- [Required action]:
Copy each of the rows below word for word, keeping every line unchanged.

- [Records for this exercise]:

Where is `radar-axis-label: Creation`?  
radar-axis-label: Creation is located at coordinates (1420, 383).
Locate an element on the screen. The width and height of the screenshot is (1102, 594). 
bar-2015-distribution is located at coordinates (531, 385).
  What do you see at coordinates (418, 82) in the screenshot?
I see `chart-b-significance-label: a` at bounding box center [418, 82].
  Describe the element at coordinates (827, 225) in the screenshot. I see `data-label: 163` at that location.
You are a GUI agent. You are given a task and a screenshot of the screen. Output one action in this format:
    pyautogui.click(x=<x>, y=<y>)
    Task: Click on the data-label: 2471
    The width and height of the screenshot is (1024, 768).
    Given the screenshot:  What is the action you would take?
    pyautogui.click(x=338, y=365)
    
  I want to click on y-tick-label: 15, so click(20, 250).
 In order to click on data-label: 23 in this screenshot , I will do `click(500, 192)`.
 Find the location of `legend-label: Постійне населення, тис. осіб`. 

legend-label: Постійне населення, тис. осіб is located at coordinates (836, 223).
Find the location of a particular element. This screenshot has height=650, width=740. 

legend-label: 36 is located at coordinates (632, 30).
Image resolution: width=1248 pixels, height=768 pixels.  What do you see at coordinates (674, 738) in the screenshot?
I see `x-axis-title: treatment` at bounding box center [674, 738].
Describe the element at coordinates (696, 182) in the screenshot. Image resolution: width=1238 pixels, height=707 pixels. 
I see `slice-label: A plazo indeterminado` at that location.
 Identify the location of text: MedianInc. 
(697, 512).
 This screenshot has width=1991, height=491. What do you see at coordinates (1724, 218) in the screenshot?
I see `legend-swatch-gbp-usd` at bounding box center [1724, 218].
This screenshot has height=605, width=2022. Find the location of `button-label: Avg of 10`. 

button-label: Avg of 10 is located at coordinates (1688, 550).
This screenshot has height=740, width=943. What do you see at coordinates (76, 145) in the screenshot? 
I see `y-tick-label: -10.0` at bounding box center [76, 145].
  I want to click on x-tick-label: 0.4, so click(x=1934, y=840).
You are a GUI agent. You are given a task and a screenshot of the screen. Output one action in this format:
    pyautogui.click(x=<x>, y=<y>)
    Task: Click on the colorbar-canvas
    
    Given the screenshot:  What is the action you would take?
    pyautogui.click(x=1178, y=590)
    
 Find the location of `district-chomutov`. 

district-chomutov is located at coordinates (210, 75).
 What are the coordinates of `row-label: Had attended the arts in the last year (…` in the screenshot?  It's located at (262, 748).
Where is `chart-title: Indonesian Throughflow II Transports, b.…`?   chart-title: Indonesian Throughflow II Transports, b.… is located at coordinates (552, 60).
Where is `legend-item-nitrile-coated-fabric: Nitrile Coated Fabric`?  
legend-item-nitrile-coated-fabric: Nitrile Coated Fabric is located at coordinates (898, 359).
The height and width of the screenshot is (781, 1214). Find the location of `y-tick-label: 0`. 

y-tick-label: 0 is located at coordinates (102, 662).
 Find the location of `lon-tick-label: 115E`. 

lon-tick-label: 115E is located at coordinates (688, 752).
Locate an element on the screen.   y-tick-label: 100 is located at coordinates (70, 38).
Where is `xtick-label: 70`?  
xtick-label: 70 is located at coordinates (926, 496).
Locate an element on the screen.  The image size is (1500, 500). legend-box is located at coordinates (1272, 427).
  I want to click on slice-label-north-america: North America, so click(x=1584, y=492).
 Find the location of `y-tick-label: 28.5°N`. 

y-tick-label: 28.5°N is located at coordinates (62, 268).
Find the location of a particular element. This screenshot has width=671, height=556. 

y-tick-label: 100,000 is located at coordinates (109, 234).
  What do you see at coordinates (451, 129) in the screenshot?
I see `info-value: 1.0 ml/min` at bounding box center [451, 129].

- [Output for this task]:
Where is `radar-axis-label: Creation`?  
radar-axis-label: Creation is located at coordinates (1420, 383).
Locate an element on the screen. The width and height of the screenshot is (1102, 594). 
bar-2015-distribution is located at coordinates (531, 385).
  What do you see at coordinates (418, 82) in the screenshot?
I see `chart-b-significance-label: a` at bounding box center [418, 82].
  Describe the element at coordinates (827, 225) in the screenshot. I see `data-label: 163` at that location.
You are a GUI agent. You are given a task and a screenshot of the screen. Output one action in this format:
    pyautogui.click(x=<x>, y=<y>)
    Task: Click on the data-label: 2471
    The width and height of the screenshot is (1024, 768).
    Given the screenshot:  What is the action you would take?
    pyautogui.click(x=338, y=365)
    
  I want to click on y-tick-label: 15, so click(20, 250).
 In order to click on data-label: 23 in this screenshot , I will do `click(500, 192)`.
 Find the location of `legend-label: Постійне населення, тис. осіб`. 

legend-label: Постійне населення, тис. осіб is located at coordinates (836, 223).
Find the location of a particular element. This screenshot has height=650, width=740. 

legend-label: 36 is located at coordinates (632, 30).
Image resolution: width=1248 pixels, height=768 pixels.  What do you see at coordinates (674, 738) in the screenshot?
I see `x-axis-title: treatment` at bounding box center [674, 738].
Describe the element at coordinates (696, 182) in the screenshot. Image resolution: width=1238 pixels, height=707 pixels. 
I see `slice-label: A plazo indeterminado` at that location.
 Identify the location of text: MedianInc. 
(697, 512).
 This screenshot has width=1991, height=491. What do you see at coordinates (1724, 218) in the screenshot?
I see `legend-swatch-gbp-usd` at bounding box center [1724, 218].
This screenshot has height=605, width=2022. Find the location of `button-label: Avg of 10`. 

button-label: Avg of 10 is located at coordinates (1688, 550).
This screenshot has height=740, width=943. What do you see at coordinates (76, 145) in the screenshot? 
I see `y-tick-label: -10.0` at bounding box center [76, 145].
  I want to click on x-tick-label: 0.4, so click(x=1934, y=840).
You are a GUI agent. You are given a task and a screenshot of the screen. Output one action in this format:
    pyautogui.click(x=<x>, y=<y>)
    Task: Click on the colorbar-canvas
    
    Given the screenshot:  What is the action you would take?
    pyautogui.click(x=1178, y=590)
    
 Find the location of `district-chomutov`. 

district-chomutov is located at coordinates (210, 75).
 What are the coordinates of `row-label: Had attended the arts in the last year (…` in the screenshot?  It's located at (262, 748).
Where is `chart-title: Indonesian Throughflow II Transports, b.…`?   chart-title: Indonesian Throughflow II Transports, b.… is located at coordinates (552, 60).
Where is `legend-item-nitrile-coated-fabric: Nitrile Coated Fabric`?  
legend-item-nitrile-coated-fabric: Nitrile Coated Fabric is located at coordinates (898, 359).
The height and width of the screenshot is (781, 1214). Find the location of `y-tick-label: 0`. 

y-tick-label: 0 is located at coordinates (102, 662).
 Find the location of `lon-tick-label: 115E`. 

lon-tick-label: 115E is located at coordinates (688, 752).
Locate an element on the screen.   y-tick-label: 100 is located at coordinates (70, 38).
Where is `xtick-label: 70`?  
xtick-label: 70 is located at coordinates (926, 496).
Locate an element on the screen.  The image size is (1500, 500). legend-box is located at coordinates (1272, 427).
  I want to click on slice-label-north-america: North America, so click(x=1584, y=492).
 Find the location of `y-tick-label: 28.5°N`. 

y-tick-label: 28.5°N is located at coordinates (62, 268).
Find the location of a particular element. This screenshot has width=671, height=556. 

y-tick-label: 100,000 is located at coordinates (109, 234).
  What do you see at coordinates (451, 129) in the screenshot?
I see `info-value: 1.0 ml/min` at bounding box center [451, 129].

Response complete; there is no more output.